STUDY TEXT
<<<<

At a police station in Daerim-dong, Yeongdeungpo District in southwestern Seoul, it is not hard to see police officers sweating to control foreign criminals. When the JoongAng Ilbo visited the No. 3 Daerim Police Station on Sunday, the police showed video clips that contained various kinds of foreign criminals’ bad behavior caught on tape.

In one video clip, a Chinese woman caught urinating inside the subway station hurled abuse at police officers and one Chinese man in his 30s flew into a rage and shook his finger at police officers, saying, “How dare you treat me like a criminal!”

The police said that the frequency of foreign crime increases every year in Yeongdeungpo District, as it has one of the highest foreign resident populations in Seoul. There are a total of 31,404 residents in Daerim-dong and about 12 percent, or 3,872 people, are foreigners.

“In particular with the Chinese, they look down on us because they know that we [Korean police] treat foreign suspects more respectfully than Chinese police do,” a police officer told the JoongAng Ilbo. “We should control the foreign criminals more decisively, but I don’t think the people in the central government have the same idea as us.”

>>>>

PROBLEMS TO SOLVE
1. Render this sentence from the Daerim-dong article in Spanish: "There are a total of 31,404 residents in Daerim-dong and about 12 percent, or 3,872 people, are foreigners."
2. Please duplicate the Daerim-dong article from "The police said" up to and including "people, are foreigners.".
The data below was drawn from a separate source.

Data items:

<<<<

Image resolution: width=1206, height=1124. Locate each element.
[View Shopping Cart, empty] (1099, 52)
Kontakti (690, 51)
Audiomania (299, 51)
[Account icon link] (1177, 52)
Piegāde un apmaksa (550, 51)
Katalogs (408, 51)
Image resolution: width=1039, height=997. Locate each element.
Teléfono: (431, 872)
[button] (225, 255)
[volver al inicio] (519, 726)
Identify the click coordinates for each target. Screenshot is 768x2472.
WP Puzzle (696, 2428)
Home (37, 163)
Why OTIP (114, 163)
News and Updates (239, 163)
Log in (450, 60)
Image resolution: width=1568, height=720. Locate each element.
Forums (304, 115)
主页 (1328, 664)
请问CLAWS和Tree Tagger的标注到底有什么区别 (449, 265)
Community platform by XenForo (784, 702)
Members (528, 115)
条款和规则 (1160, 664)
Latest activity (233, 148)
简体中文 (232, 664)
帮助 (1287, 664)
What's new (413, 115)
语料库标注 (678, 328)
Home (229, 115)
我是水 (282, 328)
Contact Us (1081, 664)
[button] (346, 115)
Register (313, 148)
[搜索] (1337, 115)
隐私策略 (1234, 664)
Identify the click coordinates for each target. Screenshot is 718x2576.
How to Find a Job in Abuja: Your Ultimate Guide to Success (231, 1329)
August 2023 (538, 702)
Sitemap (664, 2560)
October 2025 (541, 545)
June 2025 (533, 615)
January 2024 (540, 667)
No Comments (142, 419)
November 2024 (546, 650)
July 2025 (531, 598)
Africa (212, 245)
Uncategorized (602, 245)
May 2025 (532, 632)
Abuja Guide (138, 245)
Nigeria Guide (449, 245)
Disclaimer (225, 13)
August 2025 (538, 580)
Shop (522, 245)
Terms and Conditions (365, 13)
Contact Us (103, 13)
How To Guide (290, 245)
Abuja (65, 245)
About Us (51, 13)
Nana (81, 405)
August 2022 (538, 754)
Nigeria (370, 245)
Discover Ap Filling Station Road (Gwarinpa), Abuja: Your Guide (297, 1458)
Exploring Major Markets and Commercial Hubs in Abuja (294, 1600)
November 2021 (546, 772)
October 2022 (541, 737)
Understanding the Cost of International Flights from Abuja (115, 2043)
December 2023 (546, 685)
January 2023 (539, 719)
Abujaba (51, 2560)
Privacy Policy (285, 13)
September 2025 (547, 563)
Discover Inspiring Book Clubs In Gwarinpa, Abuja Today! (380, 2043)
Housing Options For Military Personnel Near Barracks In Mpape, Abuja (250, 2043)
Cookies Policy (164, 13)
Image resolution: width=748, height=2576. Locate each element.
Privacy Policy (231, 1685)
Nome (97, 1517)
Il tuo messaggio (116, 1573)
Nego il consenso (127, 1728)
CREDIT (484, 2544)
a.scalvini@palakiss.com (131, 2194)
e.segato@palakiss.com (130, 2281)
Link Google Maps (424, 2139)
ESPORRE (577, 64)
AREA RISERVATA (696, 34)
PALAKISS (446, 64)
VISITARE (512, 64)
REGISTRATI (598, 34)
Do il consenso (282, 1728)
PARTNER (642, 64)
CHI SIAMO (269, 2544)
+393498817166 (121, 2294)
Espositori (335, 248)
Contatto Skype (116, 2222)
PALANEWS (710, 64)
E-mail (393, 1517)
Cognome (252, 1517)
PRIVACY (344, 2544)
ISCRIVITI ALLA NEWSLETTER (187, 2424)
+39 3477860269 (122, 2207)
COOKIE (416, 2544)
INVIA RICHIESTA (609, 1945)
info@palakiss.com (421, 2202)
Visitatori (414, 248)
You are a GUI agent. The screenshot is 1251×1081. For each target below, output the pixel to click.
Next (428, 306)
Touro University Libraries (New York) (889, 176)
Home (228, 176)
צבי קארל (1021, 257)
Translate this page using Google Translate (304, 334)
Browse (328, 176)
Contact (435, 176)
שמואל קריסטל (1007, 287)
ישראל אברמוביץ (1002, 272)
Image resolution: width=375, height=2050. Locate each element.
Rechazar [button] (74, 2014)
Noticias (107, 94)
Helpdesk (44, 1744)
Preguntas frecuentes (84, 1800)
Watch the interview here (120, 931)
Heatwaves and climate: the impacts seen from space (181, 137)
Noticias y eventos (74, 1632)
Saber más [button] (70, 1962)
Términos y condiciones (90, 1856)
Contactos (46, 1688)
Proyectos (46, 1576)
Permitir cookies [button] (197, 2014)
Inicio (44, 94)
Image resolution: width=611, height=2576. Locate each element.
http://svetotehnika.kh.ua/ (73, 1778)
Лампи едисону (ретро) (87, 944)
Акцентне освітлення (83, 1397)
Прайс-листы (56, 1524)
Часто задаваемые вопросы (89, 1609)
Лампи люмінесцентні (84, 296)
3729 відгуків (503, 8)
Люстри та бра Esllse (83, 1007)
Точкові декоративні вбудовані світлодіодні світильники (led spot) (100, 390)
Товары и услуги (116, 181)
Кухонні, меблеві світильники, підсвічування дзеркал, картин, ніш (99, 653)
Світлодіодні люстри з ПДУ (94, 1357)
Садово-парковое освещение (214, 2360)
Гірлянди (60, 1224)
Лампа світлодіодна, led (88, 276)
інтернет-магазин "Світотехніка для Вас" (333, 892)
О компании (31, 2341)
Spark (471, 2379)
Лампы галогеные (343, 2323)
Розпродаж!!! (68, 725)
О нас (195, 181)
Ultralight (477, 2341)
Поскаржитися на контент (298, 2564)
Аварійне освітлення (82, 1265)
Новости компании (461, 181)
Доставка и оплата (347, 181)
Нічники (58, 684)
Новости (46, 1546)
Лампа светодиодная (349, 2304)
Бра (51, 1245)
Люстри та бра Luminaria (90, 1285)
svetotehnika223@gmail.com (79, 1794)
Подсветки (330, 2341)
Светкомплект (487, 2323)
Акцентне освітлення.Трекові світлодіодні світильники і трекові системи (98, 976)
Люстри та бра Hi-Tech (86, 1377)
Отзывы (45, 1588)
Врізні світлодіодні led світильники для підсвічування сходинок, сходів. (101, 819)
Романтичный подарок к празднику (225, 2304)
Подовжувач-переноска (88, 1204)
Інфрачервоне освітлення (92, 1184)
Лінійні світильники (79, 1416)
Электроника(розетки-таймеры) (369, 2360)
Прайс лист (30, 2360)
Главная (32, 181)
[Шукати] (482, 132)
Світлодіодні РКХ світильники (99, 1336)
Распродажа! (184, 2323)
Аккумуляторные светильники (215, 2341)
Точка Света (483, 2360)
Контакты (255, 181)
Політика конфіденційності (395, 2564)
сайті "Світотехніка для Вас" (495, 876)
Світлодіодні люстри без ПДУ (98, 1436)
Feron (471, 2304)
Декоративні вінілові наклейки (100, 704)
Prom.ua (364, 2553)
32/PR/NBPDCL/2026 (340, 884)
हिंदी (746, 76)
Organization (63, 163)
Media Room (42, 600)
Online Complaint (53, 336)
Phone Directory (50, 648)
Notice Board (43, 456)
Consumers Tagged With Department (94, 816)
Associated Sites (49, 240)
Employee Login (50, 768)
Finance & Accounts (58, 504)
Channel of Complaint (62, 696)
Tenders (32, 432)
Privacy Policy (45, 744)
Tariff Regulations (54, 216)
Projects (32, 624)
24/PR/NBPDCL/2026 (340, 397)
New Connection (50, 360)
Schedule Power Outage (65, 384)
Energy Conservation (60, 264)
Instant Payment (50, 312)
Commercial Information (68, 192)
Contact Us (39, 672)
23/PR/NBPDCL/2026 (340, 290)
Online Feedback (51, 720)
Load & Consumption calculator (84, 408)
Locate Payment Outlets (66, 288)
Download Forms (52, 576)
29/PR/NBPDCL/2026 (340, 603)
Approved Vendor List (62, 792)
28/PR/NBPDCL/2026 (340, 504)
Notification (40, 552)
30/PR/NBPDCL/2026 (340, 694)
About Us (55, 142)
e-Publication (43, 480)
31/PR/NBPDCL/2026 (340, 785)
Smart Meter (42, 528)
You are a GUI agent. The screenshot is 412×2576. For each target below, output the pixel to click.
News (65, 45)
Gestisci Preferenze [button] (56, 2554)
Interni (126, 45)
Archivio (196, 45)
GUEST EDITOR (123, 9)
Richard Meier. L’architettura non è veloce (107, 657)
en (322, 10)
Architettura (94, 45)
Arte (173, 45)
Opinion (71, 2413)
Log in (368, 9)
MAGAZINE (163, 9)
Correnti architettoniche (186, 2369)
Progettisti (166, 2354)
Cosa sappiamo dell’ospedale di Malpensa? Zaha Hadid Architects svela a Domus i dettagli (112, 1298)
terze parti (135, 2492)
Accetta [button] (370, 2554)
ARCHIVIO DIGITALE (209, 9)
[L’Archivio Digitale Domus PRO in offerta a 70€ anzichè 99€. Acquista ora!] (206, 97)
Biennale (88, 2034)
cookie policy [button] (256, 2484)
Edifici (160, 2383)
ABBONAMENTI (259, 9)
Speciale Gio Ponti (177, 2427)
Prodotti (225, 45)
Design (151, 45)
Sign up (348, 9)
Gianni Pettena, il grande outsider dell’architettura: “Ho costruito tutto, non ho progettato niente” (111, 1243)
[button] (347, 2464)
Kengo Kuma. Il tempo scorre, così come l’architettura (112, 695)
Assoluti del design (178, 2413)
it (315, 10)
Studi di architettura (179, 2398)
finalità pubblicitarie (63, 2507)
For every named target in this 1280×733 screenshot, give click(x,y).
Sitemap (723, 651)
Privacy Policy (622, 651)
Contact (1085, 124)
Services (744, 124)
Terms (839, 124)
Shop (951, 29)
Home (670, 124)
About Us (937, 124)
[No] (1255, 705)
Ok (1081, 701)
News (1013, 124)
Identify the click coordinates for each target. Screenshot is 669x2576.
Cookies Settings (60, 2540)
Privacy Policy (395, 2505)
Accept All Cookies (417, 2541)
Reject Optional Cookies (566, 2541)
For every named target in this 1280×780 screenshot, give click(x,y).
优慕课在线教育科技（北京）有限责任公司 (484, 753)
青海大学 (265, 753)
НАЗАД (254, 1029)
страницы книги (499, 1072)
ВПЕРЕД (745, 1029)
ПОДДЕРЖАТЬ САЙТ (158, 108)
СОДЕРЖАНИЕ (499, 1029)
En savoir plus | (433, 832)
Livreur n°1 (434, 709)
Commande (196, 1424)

>>>>

ACTIVITY ANSWERS
1. Hay un total de 31.404 residentes en Daerim-dong y alrededor del 12 por ciento, es decir, 3.872 personas, son extranjeros.

2.
The police said that the frequency of foreign crime increases every year in Yeongdeungpo District, as it has one of the highest foreign resident populations in Seoul. There are a total of 31,404 residents in Daerim-dong and about 12 percent, or 3,872 people, are foreigners.